Un migrante nigeriano que amenazó a una madre británica con un cuchillo delante de su hijo ganó un caso de derechos humanos para permanecer en el Reino Unido.
Olajide Shinaba, de 32 años, fue encarcelado durante 11 meses después de sacar un cuchillo a una mujer, descrita como su amiga, que lo echó de la calle.
El hombre, que ahora tiene 32 años, le había dicho a la mujer que salía de su casa, sólo para recoger sus pertenencias y “irrumpir” en su dirección dos días después.
Cuando los dos discutieron, él sacó un cuchillo y apuñaló a la mujer, mientras su pequeña hija miraba.
Si la madre fuera un hombre, él la habría apuñalado, afirma Shinaba.
Tras declararse culpable de riña, fue condenado a 11 meses de prisión en diciembre de 2018.
El Ministerio del Interior había decidido deportar a Shinaba tras ser declarado culpable y rechazó su apelación por considerarla “conveniente para el interés público”.
Sin embargo, ahora apeló con éxito la decisión de deportación, después de que el juez dictaminara que tendrá dificultades para reintegrarse a la vida en Nigeria.
Olajide Shinaba, de 32 años, que amenazó a una madre británica con un cuchillo delante de su hijo, ganó un caso de derechos humanos para permanecer en el Reino Unido (Imagen de archivo del Ministerio del Interior)
Después de su liberación, se casó con una mujer británica en una “ceremonia islámica” y desde entonces ha tenido dos hijos con ella.
Un juez de inmigración aceptó su apelación por motivos de derechos humanos debido a “importantes obstáculos para la reintegración” en Nigeria.
Shinaba es ciudadano nigeriano y vive en el Reino Unido desde junio de 2003.
Se le concedió un permiso de residencia en julio de 2003, pero le fue revocado en enero de 2006.
Sin embargo, en 2011 se le concedió un permiso discrecional para permanecer en el Reino Unido.
Una vez expirado su mandato, solicitó una baja indefinida para permanecer en 2017, pero mientras se tramitaba esto cometió un delito contra una madre británica.
El tribunal escuchó que él admitió que sólo quería asustarla en un “momento de locura” y que no tenía intención de apuñalarla.
Más tarde culpó a un incidente en noviembre de 2008 que le fracturó el cráneo porque sus acciones le hicieron tardar en procesar información.
Sin embargo, el tribunal determinó que había obtenido su GCSE y había solicitado asistir a una universidad en el Reino Unido.
En agosto de 2021 se casó con una pareja británica en una ceremonia islámica y tiene dos hijos con ella, nacidos en junio de 2022 y noviembre de 2023.
También tiene una tercera hija con una pareja anterior, que nació en febrero de 2018 y también es británica.
Se dijo al tribunal que ahora tiene una relación parental “genuina y duradera” y que su esposa está embarazada nuevamente.
Inicialmente, el Ministerio del Interior rechazó su reclamación de derechos humanos, pero apeló con éxito, pero la decisión se anuló cuando el Ministerio del Interior presentó una contraapelación.
Ahora ha permitido su posterior recurso por motivos de derechos humanos ante el Tribunal Superior de la Cámara de Inmigración y Asilo.
El juez del Tribunal Superior Luke Bulpitt dijo: ‘En general, creo que (Shinaba) estableció una vida privada sólida durante su estancia de veintidós años en el Reino Unido con relaciones con su madre, su padre, su padrastro y sus hermanos.

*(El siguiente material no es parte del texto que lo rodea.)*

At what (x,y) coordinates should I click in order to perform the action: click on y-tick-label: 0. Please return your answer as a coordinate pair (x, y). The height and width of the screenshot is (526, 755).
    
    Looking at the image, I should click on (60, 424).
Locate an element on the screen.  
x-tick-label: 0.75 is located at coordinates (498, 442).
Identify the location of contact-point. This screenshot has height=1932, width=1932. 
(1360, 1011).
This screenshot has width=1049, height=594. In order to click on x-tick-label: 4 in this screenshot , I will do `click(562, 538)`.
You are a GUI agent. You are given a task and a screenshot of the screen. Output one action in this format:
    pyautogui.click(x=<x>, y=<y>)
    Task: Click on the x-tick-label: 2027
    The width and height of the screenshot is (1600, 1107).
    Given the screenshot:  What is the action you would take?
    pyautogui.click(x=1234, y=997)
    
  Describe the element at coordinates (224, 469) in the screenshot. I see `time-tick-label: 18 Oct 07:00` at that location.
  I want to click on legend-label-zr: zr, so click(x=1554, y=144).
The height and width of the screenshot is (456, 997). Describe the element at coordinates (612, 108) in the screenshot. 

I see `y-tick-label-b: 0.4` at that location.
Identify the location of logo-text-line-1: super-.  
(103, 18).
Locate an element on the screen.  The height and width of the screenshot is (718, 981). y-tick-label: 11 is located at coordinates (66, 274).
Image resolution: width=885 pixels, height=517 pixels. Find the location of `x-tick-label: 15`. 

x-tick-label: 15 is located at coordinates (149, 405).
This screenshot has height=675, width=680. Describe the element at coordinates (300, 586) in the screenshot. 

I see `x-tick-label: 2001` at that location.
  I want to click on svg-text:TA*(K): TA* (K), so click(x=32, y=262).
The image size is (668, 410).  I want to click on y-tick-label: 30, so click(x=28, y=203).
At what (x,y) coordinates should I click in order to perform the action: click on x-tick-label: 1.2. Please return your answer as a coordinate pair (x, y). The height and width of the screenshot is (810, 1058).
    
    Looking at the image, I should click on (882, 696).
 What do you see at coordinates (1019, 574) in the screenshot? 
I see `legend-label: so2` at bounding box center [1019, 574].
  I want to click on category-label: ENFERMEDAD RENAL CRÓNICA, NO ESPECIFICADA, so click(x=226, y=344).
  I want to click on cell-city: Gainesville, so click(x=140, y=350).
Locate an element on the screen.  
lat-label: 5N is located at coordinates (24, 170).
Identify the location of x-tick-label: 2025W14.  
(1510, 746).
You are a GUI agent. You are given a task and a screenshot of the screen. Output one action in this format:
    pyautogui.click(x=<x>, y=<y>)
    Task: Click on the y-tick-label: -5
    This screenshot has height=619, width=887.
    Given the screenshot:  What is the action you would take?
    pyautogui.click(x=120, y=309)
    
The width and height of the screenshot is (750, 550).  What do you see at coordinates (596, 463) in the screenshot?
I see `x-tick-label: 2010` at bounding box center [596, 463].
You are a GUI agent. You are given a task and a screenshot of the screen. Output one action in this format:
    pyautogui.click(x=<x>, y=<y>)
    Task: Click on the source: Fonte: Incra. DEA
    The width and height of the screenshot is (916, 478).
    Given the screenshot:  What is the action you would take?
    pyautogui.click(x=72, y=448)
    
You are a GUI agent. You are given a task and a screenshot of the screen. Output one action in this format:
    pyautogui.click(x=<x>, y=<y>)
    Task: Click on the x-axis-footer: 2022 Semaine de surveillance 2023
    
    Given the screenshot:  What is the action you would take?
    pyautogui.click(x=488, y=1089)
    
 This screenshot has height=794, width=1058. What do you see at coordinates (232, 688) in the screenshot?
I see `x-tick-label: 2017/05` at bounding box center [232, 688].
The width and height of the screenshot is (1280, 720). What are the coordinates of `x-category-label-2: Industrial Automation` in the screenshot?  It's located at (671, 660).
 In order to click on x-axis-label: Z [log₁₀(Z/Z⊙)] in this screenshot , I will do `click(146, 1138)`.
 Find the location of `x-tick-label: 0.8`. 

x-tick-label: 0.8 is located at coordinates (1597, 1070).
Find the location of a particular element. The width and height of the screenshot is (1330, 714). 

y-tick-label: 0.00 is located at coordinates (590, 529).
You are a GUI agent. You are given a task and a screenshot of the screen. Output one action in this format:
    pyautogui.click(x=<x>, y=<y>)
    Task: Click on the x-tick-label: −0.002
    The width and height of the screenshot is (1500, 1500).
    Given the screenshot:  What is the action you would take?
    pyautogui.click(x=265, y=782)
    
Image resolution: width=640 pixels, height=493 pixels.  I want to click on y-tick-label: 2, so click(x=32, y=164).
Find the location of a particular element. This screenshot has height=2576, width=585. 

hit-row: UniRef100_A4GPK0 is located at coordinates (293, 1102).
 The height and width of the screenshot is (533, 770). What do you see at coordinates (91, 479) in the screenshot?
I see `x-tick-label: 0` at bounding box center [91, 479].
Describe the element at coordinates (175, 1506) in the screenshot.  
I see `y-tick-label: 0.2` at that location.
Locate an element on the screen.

‘Habiendo crecido y educado en Londres, (Shinaba) se ha familiarizado y ha participado en las costumbres, el idioma y las formas de vida de Londres, sintiendo así un sentido de pertenencia a la ciudad que fue parte de su creación.
“También encuentro que, desde su liberación de prisión y mientras espera que (el Ministerio del Interior) tome una decisión sobre su solicitud de licencia indefinida, ha construido una vida familiar”.
El juez añadió que Shinaba abandonó Nigeria cuando tenía diez años y regresó sólo una vez al año siguiente, cuando tenía once años.
El juez Bulpit añadió: ‘No tiene una comprensión madura de cómo funciona la vida en ese país, ni experiencia de trabajo en el país ni experiencia en obtener residencia o apoyo estatal.
‘A primera vista, como repatriado que salió de Nigeria cuando era niño y no ha regresado desde los once años, (Shinaba) no puede ser considerado como un interno en Nigeria.
‘El recurrente es todavía joven, está en buena forma física y ha tenido alguna conexión con la cultura nigeriana.
“Concluyo que su falta de experiencia madura en el país, su falta de conciencia de la vida cotidiana y las limitaciones en su capacidad para adaptarse y establecerse debido a una lesión a la edad de 15 años le presentarán barreras muy importantes para su integración allí.”